Now, solve for $x_1$:
$x_1 = -19x_2 - 5x_3 + 7x_5$

**Step 3: Write down the general solution.**
To make it super clear, let's say we pick $x_2$, $x_3$, and $x_5$ as our "free" variables. We can call them $a$, $b$, and $c$ for simplicity, meaning they can be any numbers we want!
So, let:
$x_2 = a$
$x_3 = b$
$x_5 = c$

Then, our equations for $x_1$ and $x_4$ become:
$x_1 = -19a - 5b + 7c$
$x_4 = 7a + 2b - 3c$

Putting it all together, any solution $(x_1, x_2, x_3, x_4, x_5)$ must look like this:
$x_1 = -19a - 5b + 7c$
$x_2 = a$
$x_3 = b$
$x_4 = 7a + 2b - 3c$
$x_5 = c$

This can be written in a cool vector form by separating the parts with $a$, $b$, and $c$:
$$ \begin{pmatrix} x_1 \\ x_2 \\ x_3 \\ x_4 \\ x_5 \end{pmatrix} = a \begin{pmatrix} -19 \\ 1 \\ 0 \\ 7 \\ 0 \end{pmatrix} + b \begin{pmatrix} -5 \\ 0 \\ 1 \\ 2 \\ 0 \end{pmatrix} + c \begin{pmatrix} 7 \\ 0 \\ 0 \\ -3 \\ 1 \end{pmatrix} $$
This is our general solution!

**Step 4: Confirm orthogonality.**
The problem also asks to confirm that the "row vectors of the coefficient matrix are orthogonal to the solution vectors." This just means that if you take the numbers from each original equation (like $(1, 5, 1, 2, -1)$ for the first equation) and do a "dot product" (multiply corresponding numbers and add them up) with any solution vector, you should get zero.

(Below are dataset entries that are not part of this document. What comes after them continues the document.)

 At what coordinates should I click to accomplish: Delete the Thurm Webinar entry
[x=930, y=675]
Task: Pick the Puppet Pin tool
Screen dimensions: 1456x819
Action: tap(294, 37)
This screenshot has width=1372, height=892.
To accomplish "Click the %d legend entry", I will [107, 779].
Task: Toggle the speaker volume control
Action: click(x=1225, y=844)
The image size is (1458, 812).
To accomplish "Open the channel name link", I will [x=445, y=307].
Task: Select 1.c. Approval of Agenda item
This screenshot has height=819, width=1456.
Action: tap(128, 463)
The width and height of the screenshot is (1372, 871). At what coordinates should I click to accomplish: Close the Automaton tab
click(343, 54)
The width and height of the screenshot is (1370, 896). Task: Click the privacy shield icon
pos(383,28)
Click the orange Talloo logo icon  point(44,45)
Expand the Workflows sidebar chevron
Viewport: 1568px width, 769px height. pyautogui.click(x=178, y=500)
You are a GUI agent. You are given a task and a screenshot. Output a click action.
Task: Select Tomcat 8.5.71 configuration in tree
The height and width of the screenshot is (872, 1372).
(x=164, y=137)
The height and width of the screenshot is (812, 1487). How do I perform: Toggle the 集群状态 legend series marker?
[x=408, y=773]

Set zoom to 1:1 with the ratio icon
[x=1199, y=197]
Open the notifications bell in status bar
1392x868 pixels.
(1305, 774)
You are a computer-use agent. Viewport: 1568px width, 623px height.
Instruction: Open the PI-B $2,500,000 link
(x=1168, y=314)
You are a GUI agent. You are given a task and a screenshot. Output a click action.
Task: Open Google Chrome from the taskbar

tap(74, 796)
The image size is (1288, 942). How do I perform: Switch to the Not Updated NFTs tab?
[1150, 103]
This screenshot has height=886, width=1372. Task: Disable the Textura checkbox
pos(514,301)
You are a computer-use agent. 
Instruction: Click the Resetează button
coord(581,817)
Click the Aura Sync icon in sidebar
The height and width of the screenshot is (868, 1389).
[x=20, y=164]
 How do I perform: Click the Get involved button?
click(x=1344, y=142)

Since we found the solution by making sure $x_1, x_2, x_3, x_4, x_5$ satisfy *both* original equations, it means that no matter what $a, b, c$ values we pick, the resulting $x_1, x_2, x_3, x_4, x_5$ will always make the original equations true (equal to 0). So, by definition, the row vectors of the coefficient matrix are orthogonal to any solution vector.

For example, let's take the first row vector $(1, 5, 1, 2, -1)$ and multiply it by the first basic solution vector when $a=1, b=0, c=0$, which is $\begin{pmatrix} -19 \\ 1 \\ 0 \\ 7 \\ 0 \end{pmatrix}$:
$(1)(-19) + (5)(1) + (1)(0) + (2)(7) + (-1)(0)$
$= -19 + 5 + 0 + 14 + 0 = -19 + 19 = 0$.
It works! We can do this for all parts, and they will always equal zero because that's what it means to be a solution to $Ax=0$.